Copy each line of the records below that has "computer" in it.

** Opening THE DATA block **

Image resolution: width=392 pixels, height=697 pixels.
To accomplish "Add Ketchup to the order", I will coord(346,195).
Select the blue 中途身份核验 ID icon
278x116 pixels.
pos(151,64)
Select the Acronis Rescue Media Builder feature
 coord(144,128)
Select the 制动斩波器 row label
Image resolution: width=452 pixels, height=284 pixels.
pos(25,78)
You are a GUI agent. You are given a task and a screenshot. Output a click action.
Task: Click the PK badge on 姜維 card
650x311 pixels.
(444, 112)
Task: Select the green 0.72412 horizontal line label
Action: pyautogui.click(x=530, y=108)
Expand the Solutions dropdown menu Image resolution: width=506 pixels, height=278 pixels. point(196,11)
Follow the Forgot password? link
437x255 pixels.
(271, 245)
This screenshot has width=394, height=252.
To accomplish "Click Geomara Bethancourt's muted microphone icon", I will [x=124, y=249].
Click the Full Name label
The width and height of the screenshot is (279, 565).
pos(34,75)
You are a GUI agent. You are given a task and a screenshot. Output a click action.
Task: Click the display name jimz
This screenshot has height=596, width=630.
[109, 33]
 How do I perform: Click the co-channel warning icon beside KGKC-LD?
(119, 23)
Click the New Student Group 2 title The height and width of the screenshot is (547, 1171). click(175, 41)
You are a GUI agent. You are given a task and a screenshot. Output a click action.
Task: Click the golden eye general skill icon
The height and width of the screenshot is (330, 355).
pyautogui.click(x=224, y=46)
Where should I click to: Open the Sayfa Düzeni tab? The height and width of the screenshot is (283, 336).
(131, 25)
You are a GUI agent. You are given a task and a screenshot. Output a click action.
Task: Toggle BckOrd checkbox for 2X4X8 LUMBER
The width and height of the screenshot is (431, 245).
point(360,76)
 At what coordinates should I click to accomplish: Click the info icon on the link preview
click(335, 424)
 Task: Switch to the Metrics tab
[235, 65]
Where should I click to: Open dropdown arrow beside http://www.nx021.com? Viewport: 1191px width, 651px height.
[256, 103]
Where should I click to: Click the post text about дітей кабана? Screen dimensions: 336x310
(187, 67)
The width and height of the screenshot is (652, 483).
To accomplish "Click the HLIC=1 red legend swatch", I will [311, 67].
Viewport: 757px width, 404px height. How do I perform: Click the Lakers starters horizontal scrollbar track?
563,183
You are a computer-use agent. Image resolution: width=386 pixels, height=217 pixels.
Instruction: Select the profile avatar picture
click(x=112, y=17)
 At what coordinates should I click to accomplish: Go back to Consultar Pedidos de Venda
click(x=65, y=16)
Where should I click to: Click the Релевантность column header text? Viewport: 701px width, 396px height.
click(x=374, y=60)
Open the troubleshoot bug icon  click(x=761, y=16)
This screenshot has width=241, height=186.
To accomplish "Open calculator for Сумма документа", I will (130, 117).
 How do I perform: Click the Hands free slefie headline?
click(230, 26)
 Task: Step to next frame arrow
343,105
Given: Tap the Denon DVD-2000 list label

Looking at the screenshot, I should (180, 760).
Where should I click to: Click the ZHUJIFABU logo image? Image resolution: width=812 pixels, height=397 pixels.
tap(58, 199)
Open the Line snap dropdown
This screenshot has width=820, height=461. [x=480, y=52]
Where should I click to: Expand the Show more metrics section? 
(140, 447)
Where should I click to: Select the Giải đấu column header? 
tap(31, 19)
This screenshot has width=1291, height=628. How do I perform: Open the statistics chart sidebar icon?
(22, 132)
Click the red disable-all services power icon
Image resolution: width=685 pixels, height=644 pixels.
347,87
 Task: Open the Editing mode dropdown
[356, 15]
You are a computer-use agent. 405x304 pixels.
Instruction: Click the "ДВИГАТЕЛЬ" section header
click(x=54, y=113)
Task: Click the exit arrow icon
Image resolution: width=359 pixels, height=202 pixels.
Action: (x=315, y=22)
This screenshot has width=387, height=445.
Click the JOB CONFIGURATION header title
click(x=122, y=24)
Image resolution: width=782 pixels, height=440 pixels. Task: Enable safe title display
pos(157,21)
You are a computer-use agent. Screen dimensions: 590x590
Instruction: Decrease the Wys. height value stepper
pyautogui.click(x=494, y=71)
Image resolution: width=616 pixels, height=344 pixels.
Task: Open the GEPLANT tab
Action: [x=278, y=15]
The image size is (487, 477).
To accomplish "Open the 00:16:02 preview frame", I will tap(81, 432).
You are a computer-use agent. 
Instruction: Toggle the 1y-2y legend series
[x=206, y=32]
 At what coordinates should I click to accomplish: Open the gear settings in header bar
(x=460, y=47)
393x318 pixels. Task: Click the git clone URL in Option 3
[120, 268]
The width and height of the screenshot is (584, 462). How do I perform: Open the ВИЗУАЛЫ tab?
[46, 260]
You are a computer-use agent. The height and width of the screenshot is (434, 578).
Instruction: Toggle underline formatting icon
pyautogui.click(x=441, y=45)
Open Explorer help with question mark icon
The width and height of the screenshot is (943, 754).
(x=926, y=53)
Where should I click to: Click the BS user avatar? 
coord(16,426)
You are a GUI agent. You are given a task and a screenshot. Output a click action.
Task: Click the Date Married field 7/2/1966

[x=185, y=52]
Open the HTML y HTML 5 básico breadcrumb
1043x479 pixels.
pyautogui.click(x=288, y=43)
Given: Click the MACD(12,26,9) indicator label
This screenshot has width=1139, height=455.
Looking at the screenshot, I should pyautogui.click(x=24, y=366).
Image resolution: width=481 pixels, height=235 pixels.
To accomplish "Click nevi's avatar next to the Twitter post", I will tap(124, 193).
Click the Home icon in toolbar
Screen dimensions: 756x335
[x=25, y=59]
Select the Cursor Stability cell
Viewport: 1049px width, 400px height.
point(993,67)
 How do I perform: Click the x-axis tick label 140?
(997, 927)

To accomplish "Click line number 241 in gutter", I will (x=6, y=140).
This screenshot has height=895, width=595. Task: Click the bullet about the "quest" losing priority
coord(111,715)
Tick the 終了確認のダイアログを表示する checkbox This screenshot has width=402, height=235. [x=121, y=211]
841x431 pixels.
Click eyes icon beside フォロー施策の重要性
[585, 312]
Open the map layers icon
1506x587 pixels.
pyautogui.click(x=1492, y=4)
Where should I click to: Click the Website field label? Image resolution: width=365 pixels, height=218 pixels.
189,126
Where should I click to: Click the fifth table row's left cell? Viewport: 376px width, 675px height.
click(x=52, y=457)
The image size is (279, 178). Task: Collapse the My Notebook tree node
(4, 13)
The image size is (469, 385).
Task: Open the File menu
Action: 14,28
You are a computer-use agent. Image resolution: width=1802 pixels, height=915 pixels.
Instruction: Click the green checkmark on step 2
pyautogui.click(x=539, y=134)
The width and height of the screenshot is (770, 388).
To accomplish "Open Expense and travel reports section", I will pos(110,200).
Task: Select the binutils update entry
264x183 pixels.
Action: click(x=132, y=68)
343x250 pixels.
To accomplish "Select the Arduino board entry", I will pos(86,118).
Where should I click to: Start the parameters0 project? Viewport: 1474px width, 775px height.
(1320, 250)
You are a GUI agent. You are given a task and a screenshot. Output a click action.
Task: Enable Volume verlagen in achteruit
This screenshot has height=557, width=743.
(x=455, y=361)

** Closing THE DATA block **

> **TASK SOLUTION**:
You are a computer-use agent. Image resolution: width=386 pixels, height=217 pixels.
You are a computer-use agent. 405x304 pixels.
You are a computer-use agent. Screen dimensions: 590x590
You are a computer-use agent. 
You are a computer-use agent. The height and width of the screenshot is (434, 578).
You are a computer-use agent. Image resolution: width=1802 pixels, height=915 pixels.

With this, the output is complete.